Po pojawieniu się w Europie sklepu wysyłkowego OnePlusa, Chińczycy postanowili zaryzykować i wprowadzić u nas najbardziej prestiżową z ich marek – Oppo. I rzeczywiście, polska premiera zorganizowana została z przytupem. Na wielką galę 31 stycznia zaproszono właściwie wszystkie liczące się w Polsce media i… wyłożono wszystkie próbki telefonów jakie firma miała do dyspozycji w Polsce.

Z testami jednak nie trzeba było się spieszyć – wszelkie zalety telefonów zabiły zbyt wysokie ceny i fakt, że do czynienia nie mieliśmy z nowym sprzętem. Tak, wszystkie te „nowości” z początku lutego swoją światową premierę w najlepszym wypadku miały w listopadzie 2018 roku, a Oppo Find X to jeszcze czerwiec 2018 roku.

Prestiżowa „renówka”… zaraz, zaraz

Dzisiejsza europejska premiera smartfonów Oppo Reno miała być pokazem muskułów chińskiego producenta, tymczasem dostaliśmy kolejny już telefon, z którego wyskakuje aparat do selfies. Niektórzy doszukują się tutaj płetwy rekina, ja widzę zasysanie kurzu i… brak wodoszczelności. Taki mocno lądowy ten rekin.
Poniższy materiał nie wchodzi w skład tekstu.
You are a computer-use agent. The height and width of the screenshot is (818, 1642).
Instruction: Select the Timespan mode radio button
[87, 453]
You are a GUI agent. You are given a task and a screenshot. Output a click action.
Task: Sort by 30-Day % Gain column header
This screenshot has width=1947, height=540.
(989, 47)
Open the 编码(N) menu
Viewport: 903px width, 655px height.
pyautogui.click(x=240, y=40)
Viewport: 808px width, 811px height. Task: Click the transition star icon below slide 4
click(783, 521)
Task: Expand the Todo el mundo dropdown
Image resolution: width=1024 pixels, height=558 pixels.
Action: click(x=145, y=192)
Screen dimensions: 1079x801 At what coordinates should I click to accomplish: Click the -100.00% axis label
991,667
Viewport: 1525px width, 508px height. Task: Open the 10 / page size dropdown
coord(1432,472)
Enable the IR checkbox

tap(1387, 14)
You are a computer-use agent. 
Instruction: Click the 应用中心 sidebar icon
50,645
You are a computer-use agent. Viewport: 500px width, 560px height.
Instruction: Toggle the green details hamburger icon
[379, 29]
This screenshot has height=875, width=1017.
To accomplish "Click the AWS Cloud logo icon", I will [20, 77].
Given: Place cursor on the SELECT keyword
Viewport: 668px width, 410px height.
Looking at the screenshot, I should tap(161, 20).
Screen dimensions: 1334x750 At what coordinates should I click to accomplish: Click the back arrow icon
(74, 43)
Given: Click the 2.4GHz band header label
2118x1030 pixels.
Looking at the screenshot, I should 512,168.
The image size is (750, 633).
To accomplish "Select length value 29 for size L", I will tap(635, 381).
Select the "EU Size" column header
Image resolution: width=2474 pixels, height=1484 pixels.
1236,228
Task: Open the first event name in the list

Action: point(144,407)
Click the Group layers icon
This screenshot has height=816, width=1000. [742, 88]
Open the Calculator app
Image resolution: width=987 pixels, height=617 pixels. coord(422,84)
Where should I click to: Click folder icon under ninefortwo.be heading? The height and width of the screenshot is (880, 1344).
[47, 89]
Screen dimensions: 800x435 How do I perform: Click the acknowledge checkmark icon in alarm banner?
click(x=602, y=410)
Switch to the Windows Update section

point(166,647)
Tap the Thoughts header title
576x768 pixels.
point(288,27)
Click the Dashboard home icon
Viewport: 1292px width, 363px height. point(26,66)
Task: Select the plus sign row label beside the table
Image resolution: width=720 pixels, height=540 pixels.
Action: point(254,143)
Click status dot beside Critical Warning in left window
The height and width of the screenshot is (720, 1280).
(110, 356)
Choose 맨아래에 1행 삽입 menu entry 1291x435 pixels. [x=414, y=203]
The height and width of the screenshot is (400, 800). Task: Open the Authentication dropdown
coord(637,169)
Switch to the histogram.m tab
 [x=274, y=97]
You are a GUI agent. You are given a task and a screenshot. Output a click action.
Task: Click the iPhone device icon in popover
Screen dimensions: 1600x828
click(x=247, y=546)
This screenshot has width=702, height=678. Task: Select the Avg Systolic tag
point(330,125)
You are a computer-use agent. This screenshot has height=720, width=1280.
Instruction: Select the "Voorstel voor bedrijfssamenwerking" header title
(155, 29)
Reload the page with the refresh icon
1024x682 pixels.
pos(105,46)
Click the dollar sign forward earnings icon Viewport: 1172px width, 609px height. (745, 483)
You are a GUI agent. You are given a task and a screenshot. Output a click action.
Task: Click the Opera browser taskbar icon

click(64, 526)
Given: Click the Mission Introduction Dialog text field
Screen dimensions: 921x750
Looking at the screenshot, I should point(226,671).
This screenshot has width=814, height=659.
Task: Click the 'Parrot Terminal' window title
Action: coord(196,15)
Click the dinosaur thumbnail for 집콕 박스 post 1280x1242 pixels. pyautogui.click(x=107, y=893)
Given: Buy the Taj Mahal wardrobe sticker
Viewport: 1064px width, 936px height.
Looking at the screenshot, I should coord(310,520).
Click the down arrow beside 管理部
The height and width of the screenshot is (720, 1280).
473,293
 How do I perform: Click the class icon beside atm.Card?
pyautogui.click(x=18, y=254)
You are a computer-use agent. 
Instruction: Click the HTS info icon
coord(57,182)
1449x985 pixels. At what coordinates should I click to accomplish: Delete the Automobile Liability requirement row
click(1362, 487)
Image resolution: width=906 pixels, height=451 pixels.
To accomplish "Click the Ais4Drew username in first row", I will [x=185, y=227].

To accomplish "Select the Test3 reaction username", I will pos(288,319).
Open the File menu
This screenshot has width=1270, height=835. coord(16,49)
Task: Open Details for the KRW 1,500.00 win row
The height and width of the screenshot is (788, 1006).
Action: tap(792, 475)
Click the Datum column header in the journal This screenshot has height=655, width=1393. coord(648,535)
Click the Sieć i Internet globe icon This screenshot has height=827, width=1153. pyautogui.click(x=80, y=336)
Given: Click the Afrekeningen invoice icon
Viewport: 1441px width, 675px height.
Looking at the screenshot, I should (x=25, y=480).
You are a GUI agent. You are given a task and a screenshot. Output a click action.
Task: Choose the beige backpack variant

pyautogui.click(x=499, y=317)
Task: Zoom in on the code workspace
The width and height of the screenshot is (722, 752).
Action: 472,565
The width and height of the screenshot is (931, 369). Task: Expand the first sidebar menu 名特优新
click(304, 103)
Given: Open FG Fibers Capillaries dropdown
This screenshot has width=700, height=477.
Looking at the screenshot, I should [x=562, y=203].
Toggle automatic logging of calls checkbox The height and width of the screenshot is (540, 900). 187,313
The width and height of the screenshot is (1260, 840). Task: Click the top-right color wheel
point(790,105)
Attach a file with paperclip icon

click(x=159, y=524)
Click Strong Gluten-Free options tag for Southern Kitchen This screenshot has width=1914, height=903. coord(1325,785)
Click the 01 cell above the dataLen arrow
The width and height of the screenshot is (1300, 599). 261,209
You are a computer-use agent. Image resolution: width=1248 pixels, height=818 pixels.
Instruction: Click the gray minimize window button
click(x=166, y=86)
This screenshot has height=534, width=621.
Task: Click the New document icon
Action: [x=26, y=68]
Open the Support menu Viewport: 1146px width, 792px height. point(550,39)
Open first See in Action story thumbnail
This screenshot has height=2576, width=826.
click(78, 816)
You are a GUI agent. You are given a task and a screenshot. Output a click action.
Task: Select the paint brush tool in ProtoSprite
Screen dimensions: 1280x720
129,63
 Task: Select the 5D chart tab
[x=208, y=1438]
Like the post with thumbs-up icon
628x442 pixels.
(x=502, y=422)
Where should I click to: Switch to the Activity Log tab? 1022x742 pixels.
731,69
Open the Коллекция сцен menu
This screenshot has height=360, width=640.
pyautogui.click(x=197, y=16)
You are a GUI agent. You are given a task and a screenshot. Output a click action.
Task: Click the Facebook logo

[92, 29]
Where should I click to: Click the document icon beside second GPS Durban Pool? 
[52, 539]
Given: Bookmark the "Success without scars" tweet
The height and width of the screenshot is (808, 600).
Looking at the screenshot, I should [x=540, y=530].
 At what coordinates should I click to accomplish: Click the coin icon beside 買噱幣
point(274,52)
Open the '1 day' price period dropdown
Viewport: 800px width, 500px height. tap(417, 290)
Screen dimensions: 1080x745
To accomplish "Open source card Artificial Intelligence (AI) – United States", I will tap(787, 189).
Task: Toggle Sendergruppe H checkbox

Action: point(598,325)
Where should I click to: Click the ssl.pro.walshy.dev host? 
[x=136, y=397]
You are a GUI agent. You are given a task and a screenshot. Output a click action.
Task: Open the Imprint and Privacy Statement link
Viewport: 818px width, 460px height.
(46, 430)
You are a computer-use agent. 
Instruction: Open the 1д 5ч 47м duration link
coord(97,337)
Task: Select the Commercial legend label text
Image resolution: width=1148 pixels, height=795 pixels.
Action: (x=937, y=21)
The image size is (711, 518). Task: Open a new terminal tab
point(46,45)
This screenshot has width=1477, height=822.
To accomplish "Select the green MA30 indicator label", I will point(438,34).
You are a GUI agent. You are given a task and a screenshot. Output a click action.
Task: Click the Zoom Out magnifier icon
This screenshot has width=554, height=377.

Nie oszukujmy się, prędzej dziś zapłacimy 1899 zł za flagowego Xiaomi Mi 9 ze Snapdragonem 855 niż damy 300 zł więcej za Oppo Reno (oba mają te same aparaty 48 Mpix firmy Sony). Bo i po co pchać się w o klasę wolniejszego Snapdragona 710 i po co rezygnować z aparatu szerokokątnego oraz zoomu Xiaomi? Przecież nie w imię wyskakującego aparatu do selfies 16 Mpix zamiast 20-megapikselowej łezki w Xiaomi?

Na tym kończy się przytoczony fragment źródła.